-- TASK DETAILS --
The response must reproduce every record below without alteration.

-- INFORMATION PROVIDED --
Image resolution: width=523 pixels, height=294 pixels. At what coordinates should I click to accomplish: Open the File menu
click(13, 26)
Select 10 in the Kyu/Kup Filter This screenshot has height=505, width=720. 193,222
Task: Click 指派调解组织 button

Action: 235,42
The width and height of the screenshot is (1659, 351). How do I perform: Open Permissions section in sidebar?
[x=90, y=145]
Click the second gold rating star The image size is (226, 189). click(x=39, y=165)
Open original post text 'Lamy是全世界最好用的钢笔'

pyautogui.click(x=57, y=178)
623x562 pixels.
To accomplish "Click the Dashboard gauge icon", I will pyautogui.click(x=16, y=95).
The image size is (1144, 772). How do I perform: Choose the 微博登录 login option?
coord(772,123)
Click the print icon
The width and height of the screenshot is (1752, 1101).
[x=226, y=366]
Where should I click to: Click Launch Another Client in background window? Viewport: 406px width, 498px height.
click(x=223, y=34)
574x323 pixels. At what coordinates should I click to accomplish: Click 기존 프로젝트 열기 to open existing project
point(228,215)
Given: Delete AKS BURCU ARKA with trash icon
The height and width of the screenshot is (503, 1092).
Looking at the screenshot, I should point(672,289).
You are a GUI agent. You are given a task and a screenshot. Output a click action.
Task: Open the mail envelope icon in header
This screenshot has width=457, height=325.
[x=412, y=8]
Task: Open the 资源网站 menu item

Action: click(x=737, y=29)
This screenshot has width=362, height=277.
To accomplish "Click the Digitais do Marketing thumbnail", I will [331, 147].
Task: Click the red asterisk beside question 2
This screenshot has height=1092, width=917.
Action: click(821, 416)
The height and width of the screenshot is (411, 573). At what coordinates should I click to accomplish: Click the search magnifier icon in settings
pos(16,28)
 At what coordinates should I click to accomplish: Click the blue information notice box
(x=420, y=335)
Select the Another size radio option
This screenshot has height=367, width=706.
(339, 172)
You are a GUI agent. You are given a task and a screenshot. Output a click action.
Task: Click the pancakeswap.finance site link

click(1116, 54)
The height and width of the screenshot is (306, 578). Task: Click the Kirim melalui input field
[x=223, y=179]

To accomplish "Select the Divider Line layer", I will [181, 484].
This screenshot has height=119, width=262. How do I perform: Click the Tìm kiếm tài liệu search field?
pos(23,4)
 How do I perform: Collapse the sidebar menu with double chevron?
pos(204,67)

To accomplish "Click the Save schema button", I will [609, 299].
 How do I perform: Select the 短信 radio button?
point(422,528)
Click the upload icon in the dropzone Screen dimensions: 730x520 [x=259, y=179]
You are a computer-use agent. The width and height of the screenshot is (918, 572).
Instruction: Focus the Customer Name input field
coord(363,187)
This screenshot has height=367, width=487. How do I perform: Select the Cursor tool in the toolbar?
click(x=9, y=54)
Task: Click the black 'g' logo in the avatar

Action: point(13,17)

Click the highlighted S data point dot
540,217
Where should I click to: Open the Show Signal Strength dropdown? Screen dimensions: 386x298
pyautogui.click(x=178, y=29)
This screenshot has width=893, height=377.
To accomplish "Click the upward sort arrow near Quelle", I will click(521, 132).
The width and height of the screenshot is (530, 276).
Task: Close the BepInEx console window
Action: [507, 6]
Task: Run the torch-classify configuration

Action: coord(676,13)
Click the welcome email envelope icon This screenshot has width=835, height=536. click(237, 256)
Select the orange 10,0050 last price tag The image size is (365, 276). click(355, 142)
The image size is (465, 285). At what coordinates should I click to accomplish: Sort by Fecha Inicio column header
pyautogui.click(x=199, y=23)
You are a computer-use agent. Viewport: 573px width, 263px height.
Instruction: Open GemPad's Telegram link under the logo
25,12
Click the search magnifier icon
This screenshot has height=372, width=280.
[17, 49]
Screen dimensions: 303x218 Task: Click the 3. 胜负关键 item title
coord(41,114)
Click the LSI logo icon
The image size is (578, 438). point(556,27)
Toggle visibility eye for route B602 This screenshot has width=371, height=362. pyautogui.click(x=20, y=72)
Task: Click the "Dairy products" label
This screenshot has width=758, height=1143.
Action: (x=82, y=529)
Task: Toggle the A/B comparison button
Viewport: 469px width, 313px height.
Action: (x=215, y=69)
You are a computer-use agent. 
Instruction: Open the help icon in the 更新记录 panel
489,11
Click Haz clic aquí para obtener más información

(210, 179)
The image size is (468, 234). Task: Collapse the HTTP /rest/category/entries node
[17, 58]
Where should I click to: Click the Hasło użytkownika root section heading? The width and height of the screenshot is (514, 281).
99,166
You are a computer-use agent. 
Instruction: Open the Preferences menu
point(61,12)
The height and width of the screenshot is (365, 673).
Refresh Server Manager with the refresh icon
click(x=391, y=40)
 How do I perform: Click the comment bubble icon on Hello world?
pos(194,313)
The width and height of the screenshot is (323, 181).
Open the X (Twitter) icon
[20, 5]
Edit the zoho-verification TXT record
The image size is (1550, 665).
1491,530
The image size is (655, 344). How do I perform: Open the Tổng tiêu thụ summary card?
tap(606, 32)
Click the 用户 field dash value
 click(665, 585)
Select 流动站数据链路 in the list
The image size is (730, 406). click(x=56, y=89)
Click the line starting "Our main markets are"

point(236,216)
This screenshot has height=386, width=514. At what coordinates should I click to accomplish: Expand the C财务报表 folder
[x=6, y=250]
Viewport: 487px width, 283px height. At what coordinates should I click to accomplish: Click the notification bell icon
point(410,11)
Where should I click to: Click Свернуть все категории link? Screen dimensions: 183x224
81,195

-- ANSWER BELOW --
Image resolution: width=523 pixels, height=294 pixels. At what coordinates should I click to accomplish: Open the File menu
click(13, 26)
Select 10 in the Kyu/Kup Filter This screenshot has height=505, width=720. 193,222
Task: Click 指派调解组织 button

Action: 235,42
The width and height of the screenshot is (1659, 351). How do I perform: Open Permissions section in sidebar?
[x=90, y=145]
Click the second gold rating star The image size is (226, 189). click(x=39, y=165)
Open original post text 'Lamy是全世界最好用的钢笔'

pyautogui.click(x=57, y=178)
623x562 pixels.
To accomplish "Click the Dashboard gauge icon", I will pyautogui.click(x=16, y=95).
The image size is (1144, 772). How do I perform: Choose the 微博登录 login option?
coord(772,123)
Click the print icon
The width and height of the screenshot is (1752, 1101).
[x=226, y=366]
Where should I click to: Click Launch Another Client in background window? Viewport: 406px width, 498px height.
click(x=223, y=34)
574x323 pixels. At what coordinates should I click to accomplish: Click 기존 프로젝트 열기 to open existing project
point(228,215)
Given: Delete AKS BURCU ARKA with trash icon
The height and width of the screenshot is (503, 1092).
Looking at the screenshot, I should point(672,289).
You are a GUI agent. You are given a task and a screenshot. Output a click action.
Task: Open the mail envelope icon in header
This screenshot has width=457, height=325.
[x=412, y=8]
Task: Open the 资源网站 menu item

Action: click(x=737, y=29)
This screenshot has width=362, height=277.
To accomplish "Click the Digitais do Marketing thumbnail", I will [331, 147].
Task: Click the red asterisk beside question 2
This screenshot has height=1092, width=917.
Action: click(821, 416)
The height and width of the screenshot is (411, 573). At what coordinates should I click to accomplish: Click the search magnifier icon in settings
pos(16,28)
 At what coordinates should I click to accomplish: Click the blue information notice box
(x=420, y=335)
Select the Another size radio option
This screenshot has height=367, width=706.
(339, 172)
You are a GUI agent. You are given a task and a screenshot. Output a click action.
Task: Click the pancakeswap.finance site link

click(1116, 54)
The height and width of the screenshot is (306, 578). Task: Click the Kirim melalui input field
[x=223, y=179]

To accomplish "Select the Divider Line layer", I will [181, 484].
This screenshot has height=119, width=262. How do I perform: Click the Tìm kiếm tài liệu search field?
pos(23,4)
 How do I perform: Collapse the sidebar menu with double chevron?
pos(204,67)

To accomplish "Click the Save schema button", I will [609, 299].
 How do I perform: Select the 短信 radio button?
point(422,528)
Click the upload icon in the dropzone Screen dimensions: 730x520 [x=259, y=179]
You are a computer-use agent. The width and height of the screenshot is (918, 572).
Instruction: Focus the Customer Name input field
coord(363,187)
This screenshot has height=367, width=487. How do I perform: Select the Cursor tool in the toolbar?
click(x=9, y=54)
Task: Click the black 'g' logo in the avatar

Action: point(13,17)

Click the highlighted S data point dot
540,217
Where should I click to: Open the Show Signal Strength dropdown? Screen dimensions: 386x298
pyautogui.click(x=178, y=29)
This screenshot has width=893, height=377.
To accomplish "Click the upward sort arrow near Quelle", I will click(521, 132).
The width and height of the screenshot is (530, 276).
Task: Close the BepInEx console window
Action: [507, 6]
Task: Run the torch-classify configuration

Action: coord(676,13)
Click the welcome email envelope icon This screenshot has width=835, height=536. click(237, 256)
Select the orange 10,0050 last price tag The image size is (365, 276). click(355, 142)
The image size is (465, 285). At what coordinates should I click to accomplish: Sort by Fecha Inicio column header
pyautogui.click(x=199, y=23)
You are a computer-use agent. Viewport: 573px width, 263px height.
Instruction: Open GemPad's Telegram link under the logo
25,12
Click the search magnifier icon
This screenshot has height=372, width=280.
[17, 49]
Screen dimensions: 303x218 Task: Click the 3. 胜负关键 item title
coord(41,114)
Click the LSI logo icon
The image size is (578, 438). point(556,27)
Toggle visibility eye for route B602 This screenshot has width=371, height=362. pyautogui.click(x=20, y=72)
Task: Click the "Dairy products" label
This screenshot has width=758, height=1143.
Action: (x=82, y=529)
Task: Toggle the A/B comparison button
Viewport: 469px width, 313px height.
Action: (x=215, y=69)
You are a computer-use agent. 
Instruction: Open the help icon in the 更新记录 panel
489,11
Click Haz clic aquí para obtener más información

(210, 179)
The image size is (468, 234). Task: Collapse the HTTP /rest/category/entries node
[17, 58]
Where should I click to: Click the Hasło użytkownika root section heading? The width and height of the screenshot is (514, 281).
99,166
You are a computer-use agent. 
Instruction: Open the Preferences menu
point(61,12)
The height and width of the screenshot is (365, 673).
Refresh Server Manager with the refresh icon
click(x=391, y=40)
 How do I perform: Click the comment bubble icon on Hello world?
pos(194,313)
The width and height of the screenshot is (323, 181).
Open the X (Twitter) icon
[20, 5]
Edit the zoho-verification TXT record
The image size is (1550, 665).
1491,530
The image size is (655, 344). How do I perform: Open the Tổng tiêu thụ summary card?
tap(606, 32)
Click the 用户 field dash value
 click(665, 585)
Select 流动站数据链路 in the list
The image size is (730, 406). click(x=56, y=89)
Click the line starting "Our main markets are"

point(236,216)
This screenshot has height=386, width=514. At what coordinates should I click to accomplish: Expand the C财务报表 folder
[x=6, y=250]
Viewport: 487px width, 283px height. At what coordinates should I click to accomplish: Click the notification bell icon
point(410,11)
Where should I click to: Click Свернуть все категории link? Screen dimensions: 183x224
81,195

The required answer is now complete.